The solving step is:
1. **Understand the Function's Parts:** Our function $f(x)$ has two different rules.
* If $x$ is smaller than 0 (like -1, -2, etc.), we use the rule $f(x) = x^2+1$. This is a curve that looks like a parabola.
* If $x$ is 0 or bigger (like 0, 1, 2, etc.), we use the rule $f(x) = x-1$. This is a straight line.

2. **Sketching the First Part (for $x < 0$):**
* Let's pick some points that are less than 0.
* If $x=-1$, $f(-1) = (-1)^2+1 = 1+1=2$. So we have the point $(-1,2)$.
* If $x=-2$, $f(-2) = (-2)^2+1 = 4+1=5$. So we have the point $(-2,5)$.
* As $x$ gets closer and closer to 0 from the left side, the $f(x)$ value gets closer and closer to $0^2+1=1$. So, this part of the graph heads towards the point $(0,1)$. Since $x$ has to be *strictly less* than 0, we put an *open circle* at $(0,1)$ to show it's where the line ends, but the point isn't actually part of this piece.

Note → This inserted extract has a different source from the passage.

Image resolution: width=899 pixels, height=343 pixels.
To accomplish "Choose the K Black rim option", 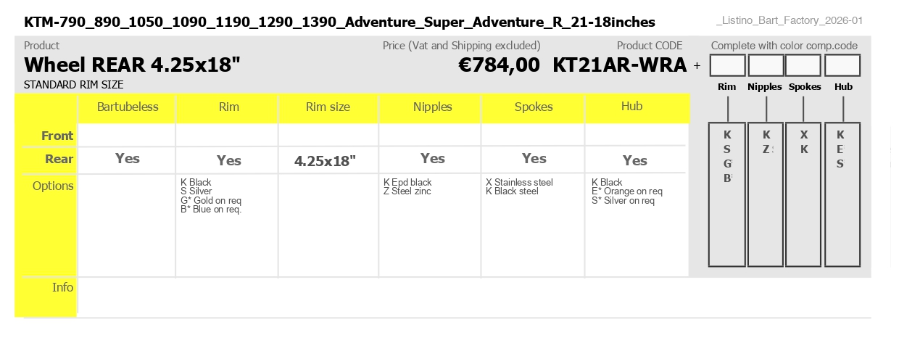I will (196, 182).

3. **Sketching the Second Part (for $x \geq 0$):**
* Let's pick some points that are 0 or greater.
* If $x=0$, $f(0) = 0-1 = -1$. So we have the point $(0,-1)$. Since $x$ can be equal to 0, we put a *closed circle* at $(0,-1)$ to show this point is included.
* If $x=1$, $f(1) = 1-1 = 0$. So we have the point $(1,0)$.
* If $x=2$, $f(2) = 2-1 = 1$. So we have the point $(2,1)$.
* This part of the graph is a straight line that starts at $(0,-1)$ and goes up and to the right.

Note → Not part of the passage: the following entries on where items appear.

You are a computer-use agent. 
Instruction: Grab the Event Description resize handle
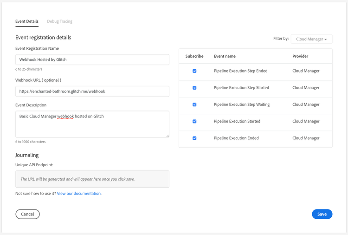[167, 136]
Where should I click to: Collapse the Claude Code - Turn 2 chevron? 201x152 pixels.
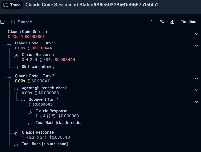click(x=196, y=79)
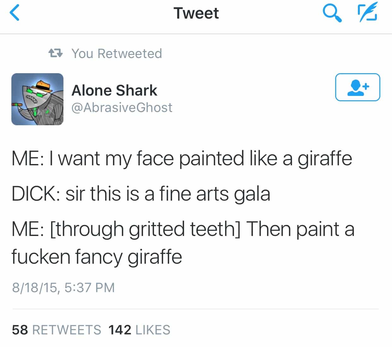
Task: Tap the DICK fine arts gala line
Action: 141,193
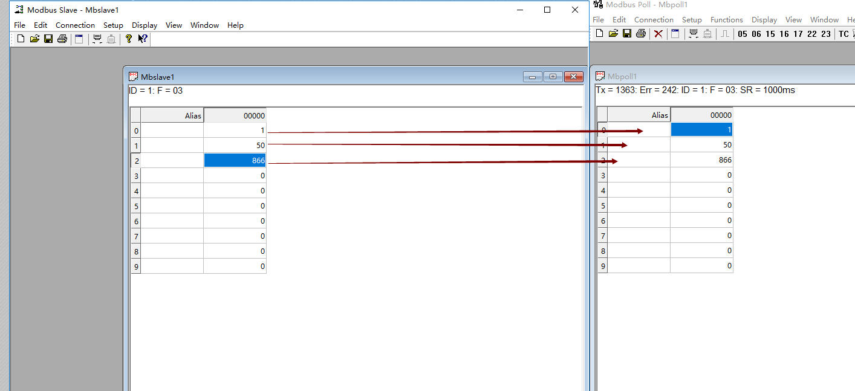Viewport: 855px width, 391px height.
Task: Click 00000 column header in Mbslave1 table
Action: pos(235,115)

4. **Checking for Continuity:**
* A function is continuous if you can draw its graph without lifting your pencil.
* The first piece ($f(x) = x^2+1$ for $x<0$) is a smooth curve. You can draw it without lifting your pencil for all x-values less than 0. So, it's continuous on the interval $(-\infty, 0)$.
* The second piece ($f(x) = x-1$ for $x \geq 0$) is a straight line. You can draw it without lifting your pencil for all x-values 0 or greater. So, it's continuous on the interval $[0, \infty)$.
* Now, let's look at where the two pieces meet, which is at $x=0$.
* From the left side, the graph was heading towards the point $(0,1)$.
* From the right side (and actually *at* $x=0$), the graph is at the point $(0,-1)$.
* Since the graph "jumps" from a y-value of 1 to a y-value of -1 right at $x=0$, you would definitely have to lift your pencil to draw it! This means the function is *not* continuous at $x=0$.

5. **Final Continuous Intervals:** Because there's a break (a "jump") at $x=0$, the function is continuous on two separate intervals: $(-\infty, 0)$ (everything less than 0) and $[0, \infty)$ (everything 0 or greater).